_TASK DESCRIPTION:_
A complete response lists each line of the data below that includes the word "showing".

_Saved entries:_
================================

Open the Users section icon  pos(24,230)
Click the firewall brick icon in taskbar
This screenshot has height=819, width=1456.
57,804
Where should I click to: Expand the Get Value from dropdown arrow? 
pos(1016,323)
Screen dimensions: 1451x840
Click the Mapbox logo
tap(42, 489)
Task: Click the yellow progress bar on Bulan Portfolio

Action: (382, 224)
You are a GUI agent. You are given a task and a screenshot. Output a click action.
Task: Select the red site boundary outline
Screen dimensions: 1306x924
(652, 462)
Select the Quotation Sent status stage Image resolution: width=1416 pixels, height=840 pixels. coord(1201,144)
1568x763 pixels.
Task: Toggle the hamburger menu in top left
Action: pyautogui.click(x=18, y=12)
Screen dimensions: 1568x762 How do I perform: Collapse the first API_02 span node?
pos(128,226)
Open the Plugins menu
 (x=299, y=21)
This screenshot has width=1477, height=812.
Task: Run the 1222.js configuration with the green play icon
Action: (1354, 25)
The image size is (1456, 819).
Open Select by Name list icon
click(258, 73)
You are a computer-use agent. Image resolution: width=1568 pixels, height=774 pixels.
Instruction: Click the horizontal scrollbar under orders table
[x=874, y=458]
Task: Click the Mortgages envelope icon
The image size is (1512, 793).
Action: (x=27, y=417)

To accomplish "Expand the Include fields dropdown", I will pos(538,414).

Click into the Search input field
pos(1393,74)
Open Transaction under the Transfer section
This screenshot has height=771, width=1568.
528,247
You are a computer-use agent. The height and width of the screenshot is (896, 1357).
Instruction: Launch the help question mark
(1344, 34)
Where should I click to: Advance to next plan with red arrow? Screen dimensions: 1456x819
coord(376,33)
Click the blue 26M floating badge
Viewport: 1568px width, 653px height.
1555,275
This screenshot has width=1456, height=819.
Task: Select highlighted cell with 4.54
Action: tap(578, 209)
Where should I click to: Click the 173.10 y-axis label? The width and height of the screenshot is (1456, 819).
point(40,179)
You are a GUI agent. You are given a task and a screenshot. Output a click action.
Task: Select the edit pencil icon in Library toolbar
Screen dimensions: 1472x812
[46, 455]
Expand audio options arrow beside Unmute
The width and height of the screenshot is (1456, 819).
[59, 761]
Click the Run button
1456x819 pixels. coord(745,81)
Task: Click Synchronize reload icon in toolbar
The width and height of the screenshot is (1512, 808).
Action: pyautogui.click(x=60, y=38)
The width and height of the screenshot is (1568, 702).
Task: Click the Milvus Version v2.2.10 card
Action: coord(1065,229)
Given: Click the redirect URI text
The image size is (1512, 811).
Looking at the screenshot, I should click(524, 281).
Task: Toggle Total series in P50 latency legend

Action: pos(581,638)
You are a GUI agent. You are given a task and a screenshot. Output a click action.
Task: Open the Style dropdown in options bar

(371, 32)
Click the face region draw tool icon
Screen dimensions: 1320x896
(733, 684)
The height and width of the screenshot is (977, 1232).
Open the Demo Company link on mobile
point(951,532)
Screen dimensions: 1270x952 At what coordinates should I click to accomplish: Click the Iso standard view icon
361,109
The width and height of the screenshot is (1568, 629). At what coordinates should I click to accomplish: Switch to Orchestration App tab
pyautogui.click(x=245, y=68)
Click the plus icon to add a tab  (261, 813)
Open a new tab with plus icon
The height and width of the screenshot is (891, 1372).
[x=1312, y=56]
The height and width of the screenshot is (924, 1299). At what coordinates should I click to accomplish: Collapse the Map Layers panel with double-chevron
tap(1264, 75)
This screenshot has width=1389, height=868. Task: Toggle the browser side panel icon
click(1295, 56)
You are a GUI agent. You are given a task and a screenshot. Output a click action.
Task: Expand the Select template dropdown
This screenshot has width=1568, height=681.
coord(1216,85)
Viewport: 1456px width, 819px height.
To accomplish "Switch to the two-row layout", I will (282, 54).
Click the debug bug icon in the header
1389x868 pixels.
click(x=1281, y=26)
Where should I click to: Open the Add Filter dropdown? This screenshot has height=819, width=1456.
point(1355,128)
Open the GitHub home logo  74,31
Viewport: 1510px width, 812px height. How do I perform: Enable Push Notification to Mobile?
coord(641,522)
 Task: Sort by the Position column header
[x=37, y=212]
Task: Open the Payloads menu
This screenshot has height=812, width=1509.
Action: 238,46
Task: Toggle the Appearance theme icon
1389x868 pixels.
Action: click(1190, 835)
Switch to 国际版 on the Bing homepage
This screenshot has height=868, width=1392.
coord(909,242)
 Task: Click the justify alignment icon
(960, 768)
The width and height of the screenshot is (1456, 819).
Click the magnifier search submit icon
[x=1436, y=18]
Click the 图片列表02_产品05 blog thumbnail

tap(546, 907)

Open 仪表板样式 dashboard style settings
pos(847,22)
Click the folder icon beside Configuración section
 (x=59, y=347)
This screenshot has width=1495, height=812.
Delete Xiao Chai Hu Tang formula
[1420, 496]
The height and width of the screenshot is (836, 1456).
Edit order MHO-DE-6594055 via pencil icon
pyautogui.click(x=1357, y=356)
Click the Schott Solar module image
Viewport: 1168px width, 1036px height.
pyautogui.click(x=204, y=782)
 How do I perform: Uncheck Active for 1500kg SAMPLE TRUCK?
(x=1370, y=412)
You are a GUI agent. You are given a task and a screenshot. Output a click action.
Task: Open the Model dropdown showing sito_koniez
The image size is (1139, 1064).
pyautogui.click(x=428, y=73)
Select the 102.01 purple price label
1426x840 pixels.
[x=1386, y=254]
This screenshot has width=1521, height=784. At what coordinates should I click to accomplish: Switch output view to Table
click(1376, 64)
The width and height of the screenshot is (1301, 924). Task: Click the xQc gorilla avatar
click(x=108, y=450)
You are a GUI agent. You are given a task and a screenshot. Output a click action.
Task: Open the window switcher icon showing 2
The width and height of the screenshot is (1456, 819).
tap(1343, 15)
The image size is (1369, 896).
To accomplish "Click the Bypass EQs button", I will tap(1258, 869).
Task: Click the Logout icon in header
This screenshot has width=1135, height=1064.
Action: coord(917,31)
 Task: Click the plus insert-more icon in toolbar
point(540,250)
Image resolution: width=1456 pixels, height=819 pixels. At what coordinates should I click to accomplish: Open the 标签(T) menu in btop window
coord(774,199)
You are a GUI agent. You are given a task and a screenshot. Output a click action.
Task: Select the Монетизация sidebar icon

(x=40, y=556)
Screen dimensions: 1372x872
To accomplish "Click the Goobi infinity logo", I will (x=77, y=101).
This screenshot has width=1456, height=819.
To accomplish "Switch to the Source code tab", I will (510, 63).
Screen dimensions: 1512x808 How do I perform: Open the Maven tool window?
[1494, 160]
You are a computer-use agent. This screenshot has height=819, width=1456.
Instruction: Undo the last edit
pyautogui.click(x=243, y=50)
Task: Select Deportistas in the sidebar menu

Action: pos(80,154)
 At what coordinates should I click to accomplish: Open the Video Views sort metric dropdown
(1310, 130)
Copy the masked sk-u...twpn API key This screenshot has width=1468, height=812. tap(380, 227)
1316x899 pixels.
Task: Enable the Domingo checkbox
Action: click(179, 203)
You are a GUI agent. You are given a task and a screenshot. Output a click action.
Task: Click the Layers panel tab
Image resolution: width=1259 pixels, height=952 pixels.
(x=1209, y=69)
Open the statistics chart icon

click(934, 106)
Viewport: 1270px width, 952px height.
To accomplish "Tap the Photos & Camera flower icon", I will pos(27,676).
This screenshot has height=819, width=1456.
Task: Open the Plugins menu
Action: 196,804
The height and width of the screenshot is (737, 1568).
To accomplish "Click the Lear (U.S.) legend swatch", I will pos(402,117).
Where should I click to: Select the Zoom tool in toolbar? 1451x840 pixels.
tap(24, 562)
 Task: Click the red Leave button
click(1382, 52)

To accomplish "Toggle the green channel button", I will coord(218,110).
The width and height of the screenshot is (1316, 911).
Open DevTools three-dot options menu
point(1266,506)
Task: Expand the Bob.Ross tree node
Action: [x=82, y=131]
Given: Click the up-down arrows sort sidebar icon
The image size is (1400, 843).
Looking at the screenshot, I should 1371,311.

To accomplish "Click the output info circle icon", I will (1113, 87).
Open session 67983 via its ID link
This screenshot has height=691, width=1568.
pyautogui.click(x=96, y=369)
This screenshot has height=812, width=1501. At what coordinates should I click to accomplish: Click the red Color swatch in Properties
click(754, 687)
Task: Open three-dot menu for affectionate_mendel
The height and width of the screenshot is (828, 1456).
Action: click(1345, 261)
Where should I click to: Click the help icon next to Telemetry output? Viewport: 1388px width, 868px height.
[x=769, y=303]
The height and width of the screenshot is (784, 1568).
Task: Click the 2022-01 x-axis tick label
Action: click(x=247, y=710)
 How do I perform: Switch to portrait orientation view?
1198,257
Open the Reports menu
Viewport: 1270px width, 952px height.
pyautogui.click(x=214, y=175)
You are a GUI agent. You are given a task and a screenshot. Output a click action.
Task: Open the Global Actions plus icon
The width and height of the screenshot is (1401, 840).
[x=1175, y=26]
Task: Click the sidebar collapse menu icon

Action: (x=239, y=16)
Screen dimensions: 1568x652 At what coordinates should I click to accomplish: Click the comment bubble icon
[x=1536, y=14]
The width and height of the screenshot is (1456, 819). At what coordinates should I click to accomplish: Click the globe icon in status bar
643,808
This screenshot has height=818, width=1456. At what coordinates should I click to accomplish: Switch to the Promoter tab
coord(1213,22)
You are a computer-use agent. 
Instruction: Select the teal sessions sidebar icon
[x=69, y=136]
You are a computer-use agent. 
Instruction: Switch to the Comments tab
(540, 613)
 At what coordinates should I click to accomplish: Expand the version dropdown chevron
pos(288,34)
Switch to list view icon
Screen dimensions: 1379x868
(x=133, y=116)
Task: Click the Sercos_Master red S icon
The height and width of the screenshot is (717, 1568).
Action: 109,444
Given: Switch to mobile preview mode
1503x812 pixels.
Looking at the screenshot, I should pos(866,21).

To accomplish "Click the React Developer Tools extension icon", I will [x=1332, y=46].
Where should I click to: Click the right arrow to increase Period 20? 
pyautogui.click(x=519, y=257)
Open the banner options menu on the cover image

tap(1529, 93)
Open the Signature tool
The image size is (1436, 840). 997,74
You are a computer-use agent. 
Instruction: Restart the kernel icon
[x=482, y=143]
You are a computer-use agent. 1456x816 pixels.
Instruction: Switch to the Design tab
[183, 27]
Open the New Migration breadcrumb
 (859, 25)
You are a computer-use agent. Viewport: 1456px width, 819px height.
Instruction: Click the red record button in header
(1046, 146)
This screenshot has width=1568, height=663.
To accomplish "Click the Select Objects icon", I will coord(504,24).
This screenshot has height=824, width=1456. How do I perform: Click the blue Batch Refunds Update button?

================================

_ANSWER BELOW:_
Task: Open the Model dropdown showing sito_koniez
Task: Open the window switcher icon showing 2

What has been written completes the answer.